For the F100 engine (can't speak for the F110), the major throttle positions (Power Lever Angle - PLA) are:
0 degrees - cutoff
16 degrees - Idle
86 degrees - Intermediate or Military
91 degrees - Min AB
130 degrees - Max AB

With the landing gear handle down, the nozzle is open to approximately 80% - 90% at Idle. It ramps closed to approximately 10% open as the throttle is advanced to 50 degrees. It stays fixed at the 10% open position as the throttle is advanced toward Intermediate. With the landing gear handle up, the nozzle stays at that 10% position all the way down to Idle.

At around 80 degrees PLA to Intermediate, the -220 and -229 engines pick up a Fan airflow vs Engine Pressure Ratio (EPR) schedule that trims the nozzle position slightly up or down from that 10% nominal number, but it will stay in the 5% to 15% range under normal conditions. The -100/-200 engines trimmed nozzle position to maintain a N1 fan speed to N2 core speed ratio at Intermediate and above, with similar nozzle position results.
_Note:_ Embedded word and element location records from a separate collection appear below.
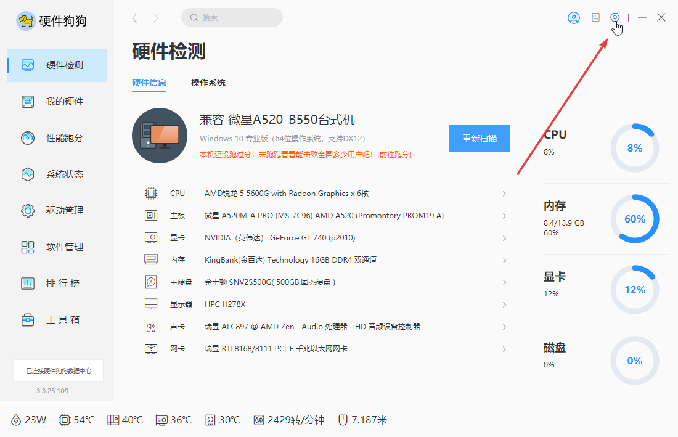Expand the 网卡 row chevron
Screen dimensions: 678x437
(504, 349)
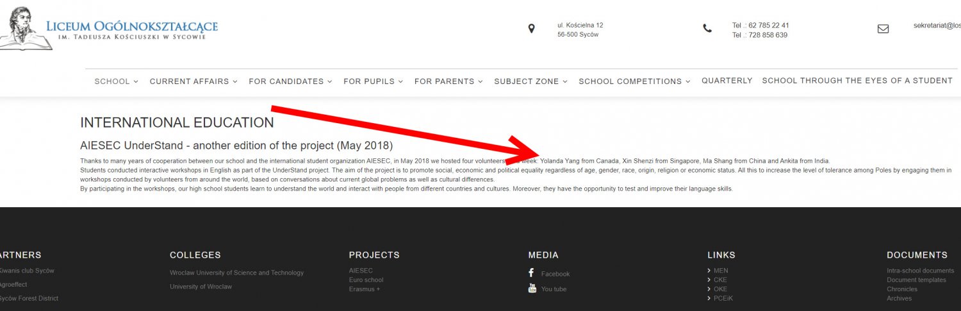Click the Kościuszko portrait school logo
The image size is (961, 311).
(x=26, y=29)
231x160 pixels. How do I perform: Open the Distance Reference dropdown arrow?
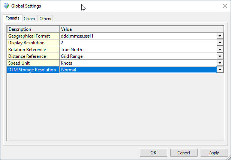coord(219,56)
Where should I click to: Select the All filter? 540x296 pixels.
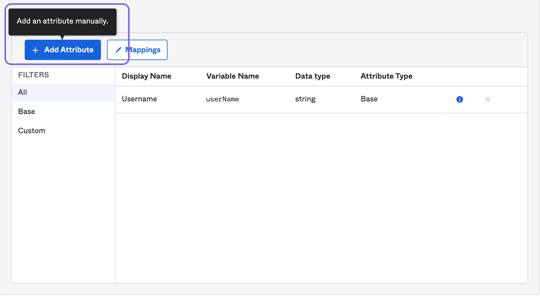(63, 92)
In AB, the nozzle opens on a nominal AB fuel flow to nozzle position schedule. At Min AB, the nozzle opens to around 15 - 20%, then continues to open to 70 - 90% as the PLA is advanced to Max AB, depending on flight conditions and engine model. This nozzle position is trimmed from that nominal schedule to maintain the N1 to EPR schedule (-220 and -229), or to maintain the N1 to N2 schedule (-100 and -200)

In backup control mode (-200 BUC, -220 & -229 SEC), the nozzle is fully closed all the way to the minimum 0% to -2% from Idle to Intermediate. For the -220 and -229, AB is inhibited in SEC regardless of PLA position. In the -200, the pilot was prohibited from using AB, since moving the PLA into AB would still get AB fuel flow and ignition but the nozzle would remain closed and the engine would immediately stall. The SEC system on the -220/-229 is 1000% better than the BUC system on the -200 for this reason and many more.

For you last question, the engine schedule is intended for a relatively linear relationship between PLA and thrust at any particular flight condition. Fuel flow is whatever it has to be (within the engine operability and durability limits) to make that happen. Fuel flow does increase with increased PLA, but it is not linear. The -100 / -200 engines schedule core fuel flow against a Core N2 schedule, with the EEC supervisory control trimming that core fuel flow to achieve the desired N2 speed and FTIT turbine temperature, while trimming nozzle position to achieve the desired N1 speed. The -220 and -229 engine DEEC full authority electronic control schedules fuel flow to achieve the desired N1 fan speed at any commanded PLA position (while respecting the N2 core speed, temperature, and operability limits), and trims nozzle position to achieve the desired EPR for that N1 fan speed near Intermediate and in AB.